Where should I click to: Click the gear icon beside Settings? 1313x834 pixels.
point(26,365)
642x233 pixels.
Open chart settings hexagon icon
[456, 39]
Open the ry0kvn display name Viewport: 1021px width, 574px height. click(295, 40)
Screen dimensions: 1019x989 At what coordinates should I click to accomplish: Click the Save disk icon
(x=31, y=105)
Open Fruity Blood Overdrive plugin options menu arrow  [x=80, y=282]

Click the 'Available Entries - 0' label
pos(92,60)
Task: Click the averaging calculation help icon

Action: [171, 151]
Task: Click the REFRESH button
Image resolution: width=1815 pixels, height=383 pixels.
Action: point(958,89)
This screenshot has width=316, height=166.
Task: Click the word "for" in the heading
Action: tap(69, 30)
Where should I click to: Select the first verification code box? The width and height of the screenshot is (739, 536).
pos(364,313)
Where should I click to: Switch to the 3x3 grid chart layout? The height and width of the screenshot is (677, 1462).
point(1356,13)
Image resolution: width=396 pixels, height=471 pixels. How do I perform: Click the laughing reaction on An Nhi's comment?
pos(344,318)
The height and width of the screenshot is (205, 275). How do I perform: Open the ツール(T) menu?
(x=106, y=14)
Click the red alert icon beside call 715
________________
Task goal >> For this exercise, transcribe the whole listing verbatim.

Task answer >>
Where should I click to: Click the gear icon beside Settings? 1313x834 pixels.
point(26,365)
642x233 pixels.
Open chart settings hexagon icon
[456, 39]
Open the ry0kvn display name Viewport: 1021px width, 574px height. click(295, 40)
Screen dimensions: 1019x989 At what coordinates should I click to accomplish: Click the Save disk icon
(x=31, y=105)
Open Fruity Blood Overdrive plugin options menu arrow  [x=80, y=282]

Click the 'Available Entries - 0' label
pos(92,60)
Task: Click the averaging calculation help icon

Action: [171, 151]
Task: Click the REFRESH button
Image resolution: width=1815 pixels, height=383 pixels.
Action: point(958,89)
This screenshot has width=316, height=166.
Task: Click the word "for" in the heading
Action: tap(69, 30)
Where should I click to: Select the first verification code box? The width and height of the screenshot is (739, 536).
pos(364,313)
Where should I click to: Switch to the 3x3 grid chart layout? The height and width of the screenshot is (677, 1462).
point(1356,13)
Image resolution: width=396 pixels, height=471 pixels. How do I perform: Click the laughing reaction on An Nhi's comment?
pos(344,318)
The height and width of the screenshot is (205, 275). How do I perform: Open the ツール(T) menu?
(x=106, y=14)
Click the red alert icon beside call 715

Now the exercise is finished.